● ASSIGNMENT:
Set the records down again. Match every line exactly.

● EXERCISE DATA:
__________________________________________________

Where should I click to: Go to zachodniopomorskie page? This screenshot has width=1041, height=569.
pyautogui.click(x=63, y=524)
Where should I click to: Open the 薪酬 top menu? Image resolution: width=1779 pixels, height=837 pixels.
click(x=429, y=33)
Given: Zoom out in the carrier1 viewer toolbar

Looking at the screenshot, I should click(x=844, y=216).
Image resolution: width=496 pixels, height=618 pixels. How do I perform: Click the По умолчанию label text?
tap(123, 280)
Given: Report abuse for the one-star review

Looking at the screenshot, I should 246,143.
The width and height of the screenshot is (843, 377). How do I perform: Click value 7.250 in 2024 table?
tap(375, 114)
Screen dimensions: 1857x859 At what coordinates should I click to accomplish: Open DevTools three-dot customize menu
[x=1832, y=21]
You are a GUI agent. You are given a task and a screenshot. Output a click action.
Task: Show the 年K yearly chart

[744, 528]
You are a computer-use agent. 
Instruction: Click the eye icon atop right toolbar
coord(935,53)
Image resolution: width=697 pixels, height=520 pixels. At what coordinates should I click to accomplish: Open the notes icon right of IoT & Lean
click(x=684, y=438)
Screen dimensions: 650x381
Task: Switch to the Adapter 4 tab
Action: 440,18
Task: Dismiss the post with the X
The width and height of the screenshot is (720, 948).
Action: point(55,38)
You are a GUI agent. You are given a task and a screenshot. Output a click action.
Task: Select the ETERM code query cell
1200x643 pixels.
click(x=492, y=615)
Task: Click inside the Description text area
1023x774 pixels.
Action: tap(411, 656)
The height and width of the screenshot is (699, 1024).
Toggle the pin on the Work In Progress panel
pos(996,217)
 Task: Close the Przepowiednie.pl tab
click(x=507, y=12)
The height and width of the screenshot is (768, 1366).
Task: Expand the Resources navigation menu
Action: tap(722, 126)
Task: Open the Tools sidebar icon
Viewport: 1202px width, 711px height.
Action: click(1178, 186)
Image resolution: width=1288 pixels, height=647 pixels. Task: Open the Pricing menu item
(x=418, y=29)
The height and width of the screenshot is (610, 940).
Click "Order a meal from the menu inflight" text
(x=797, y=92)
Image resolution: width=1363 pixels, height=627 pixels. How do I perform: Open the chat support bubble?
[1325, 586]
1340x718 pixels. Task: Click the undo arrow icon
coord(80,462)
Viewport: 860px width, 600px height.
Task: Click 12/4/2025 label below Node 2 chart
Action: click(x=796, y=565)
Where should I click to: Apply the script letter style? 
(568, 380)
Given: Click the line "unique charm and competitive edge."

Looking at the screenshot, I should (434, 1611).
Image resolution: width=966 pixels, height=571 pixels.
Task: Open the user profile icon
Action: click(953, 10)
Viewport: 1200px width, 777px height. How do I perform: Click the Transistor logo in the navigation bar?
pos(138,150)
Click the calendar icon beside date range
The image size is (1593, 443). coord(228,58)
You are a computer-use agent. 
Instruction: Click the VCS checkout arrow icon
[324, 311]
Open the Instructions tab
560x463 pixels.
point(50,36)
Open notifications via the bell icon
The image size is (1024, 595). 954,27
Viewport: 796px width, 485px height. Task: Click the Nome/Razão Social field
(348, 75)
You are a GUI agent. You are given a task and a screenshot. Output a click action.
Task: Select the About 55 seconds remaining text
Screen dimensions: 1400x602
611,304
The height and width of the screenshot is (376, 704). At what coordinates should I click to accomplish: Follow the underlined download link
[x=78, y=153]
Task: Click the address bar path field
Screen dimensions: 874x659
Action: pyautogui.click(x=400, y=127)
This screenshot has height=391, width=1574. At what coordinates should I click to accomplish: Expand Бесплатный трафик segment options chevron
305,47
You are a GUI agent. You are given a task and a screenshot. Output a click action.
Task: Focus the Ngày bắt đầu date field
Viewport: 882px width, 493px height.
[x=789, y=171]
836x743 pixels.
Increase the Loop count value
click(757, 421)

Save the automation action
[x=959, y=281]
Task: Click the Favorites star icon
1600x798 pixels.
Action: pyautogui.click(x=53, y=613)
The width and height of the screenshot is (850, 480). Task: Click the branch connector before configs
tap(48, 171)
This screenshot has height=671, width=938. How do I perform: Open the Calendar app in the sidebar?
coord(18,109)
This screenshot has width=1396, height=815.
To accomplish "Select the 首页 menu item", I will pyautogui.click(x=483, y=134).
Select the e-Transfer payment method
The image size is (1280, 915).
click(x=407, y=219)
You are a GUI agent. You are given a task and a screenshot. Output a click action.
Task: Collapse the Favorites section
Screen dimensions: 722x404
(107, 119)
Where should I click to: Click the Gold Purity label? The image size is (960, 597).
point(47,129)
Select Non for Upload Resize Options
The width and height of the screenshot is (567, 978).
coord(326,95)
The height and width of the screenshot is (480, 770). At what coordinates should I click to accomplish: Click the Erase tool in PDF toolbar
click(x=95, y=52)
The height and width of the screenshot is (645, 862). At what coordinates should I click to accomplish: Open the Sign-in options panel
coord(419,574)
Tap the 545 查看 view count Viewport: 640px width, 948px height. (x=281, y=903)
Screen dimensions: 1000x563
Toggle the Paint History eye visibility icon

__________________________________________________

● SOLUTION FOR THIS TASK:
Where should I click to: Go to zachodniopomorskie page? This screenshot has width=1041, height=569.
pyautogui.click(x=63, y=524)
Where should I click to: Open the 薪酬 top menu? Image resolution: width=1779 pixels, height=837 pixels.
click(x=429, y=33)
Given: Zoom out in the carrier1 viewer toolbar

Looking at the screenshot, I should click(x=844, y=216).
Image resolution: width=496 pixels, height=618 pixels. How do I perform: Click the По умолчанию label text?
tap(123, 280)
Given: Report abuse for the one-star review

Looking at the screenshot, I should 246,143.
The width and height of the screenshot is (843, 377). How do I perform: Click value 7.250 in 2024 table?
tap(375, 114)
Screen dimensions: 1857x859 At what coordinates should I click to accomplish: Open DevTools three-dot customize menu
[x=1832, y=21]
You are a GUI agent. You are given a task and a screenshot. Output a click action.
Task: Show the 年K yearly chart

[744, 528]
You are a computer-use agent. 
Instruction: Click the eye icon atop right toolbar
coord(935,53)
Image resolution: width=697 pixels, height=520 pixels. At what coordinates should I click to accomplish: Open the notes icon right of IoT & Lean
click(x=684, y=438)
Screen dimensions: 650x381
Task: Switch to the Adapter 4 tab
Action: 440,18
Task: Dismiss the post with the X
The width and height of the screenshot is (720, 948).
Action: point(55,38)
You are a GUI agent. You are given a task and a screenshot. Output a click action.
Task: Select the ETERM code query cell
1200x643 pixels.
click(x=492, y=615)
Task: Click inside the Description text area
1023x774 pixels.
Action: tap(411, 656)
The height and width of the screenshot is (699, 1024).
Toggle the pin on the Work In Progress panel
pos(996,217)
 Task: Close the Przepowiednie.pl tab
click(x=507, y=12)
The height and width of the screenshot is (768, 1366).
Task: Expand the Resources navigation menu
Action: tap(722, 126)
Task: Open the Tools sidebar icon
Viewport: 1202px width, 711px height.
Action: click(1178, 186)
Image resolution: width=1288 pixels, height=647 pixels. Task: Open the Pricing menu item
(x=418, y=29)
The height and width of the screenshot is (610, 940).
Click "Order a meal from the menu inflight" text
(x=797, y=92)
Image resolution: width=1363 pixels, height=627 pixels. How do I perform: Open the chat support bubble?
[1325, 586]
1340x718 pixels. Task: Click the undo arrow icon
coord(80,462)
Viewport: 860px width, 600px height.
Task: Click 12/4/2025 label below Node 2 chart
Action: click(x=796, y=565)
Where should I click to: Apply the script letter style? 
(568, 380)
Given: Click the line "unique charm and competitive edge."

Looking at the screenshot, I should (434, 1611).
Image resolution: width=966 pixels, height=571 pixels.
Task: Open the user profile icon
Action: click(953, 10)
Viewport: 1200px width, 777px height. How do I perform: Click the Transistor logo in the navigation bar?
pos(138,150)
Click the calendar icon beside date range
The image size is (1593, 443). coord(228,58)
You are a computer-use agent. 
Instruction: Click the VCS checkout arrow icon
[324, 311]
Open the Instructions tab
560x463 pixels.
point(50,36)
Open notifications via the bell icon
The image size is (1024, 595). 954,27
Viewport: 796px width, 485px height. Task: Click the Nome/Razão Social field
(348, 75)
You are a GUI agent. You are given a task and a screenshot. Output a click action.
Task: Select the About 55 seconds remaining text
Screen dimensions: 1400x602
611,304
The height and width of the screenshot is (376, 704). At what coordinates should I click to accomplish: Follow the underlined download link
[x=78, y=153]
Task: Click the address bar path field
Screen dimensions: 874x659
Action: pyautogui.click(x=400, y=127)
This screenshot has height=391, width=1574. At what coordinates should I click to accomplish: Expand Бесплатный трафик segment options chevron
305,47
You are a GUI agent. You are given a task and a screenshot. Output a click action.
Task: Focus the Ngày bắt đầu date field
Viewport: 882px width, 493px height.
[x=789, y=171]
836x743 pixels.
Increase the Loop count value
click(757, 421)

Save the automation action
[x=959, y=281]
Task: Click the Favorites star icon
1600x798 pixels.
Action: pyautogui.click(x=53, y=613)
The width and height of the screenshot is (850, 480). Task: Click the branch connector before configs
tap(48, 171)
This screenshot has height=671, width=938. How do I perform: Open the Calendar app in the sidebar?
coord(18,109)
This screenshot has width=1396, height=815.
To accomplish "Select the 首页 menu item", I will pyautogui.click(x=483, y=134).
Select the e-Transfer payment method
The image size is (1280, 915).
click(x=407, y=219)
You are a GUI agent. You are given a task and a screenshot. Output a click action.
Task: Collapse the Favorites section
Screen dimensions: 722x404
(107, 119)
Where should I click to: Click the Gold Purity label? The image size is (960, 597).
point(47,129)
Select Non for Upload Resize Options
The width and height of the screenshot is (567, 978).
coord(326,95)
The height and width of the screenshot is (480, 770). At what coordinates should I click to accomplish: Click the Erase tool in PDF toolbar
click(x=95, y=52)
The height and width of the screenshot is (645, 862). At what coordinates should I click to accomplish: Open the Sign-in options panel
coord(419,574)
Tap the 545 查看 view count Viewport: 640px width, 948px height. (x=281, y=903)
Screen dimensions: 1000x563
Toggle the Paint History eye visibility icon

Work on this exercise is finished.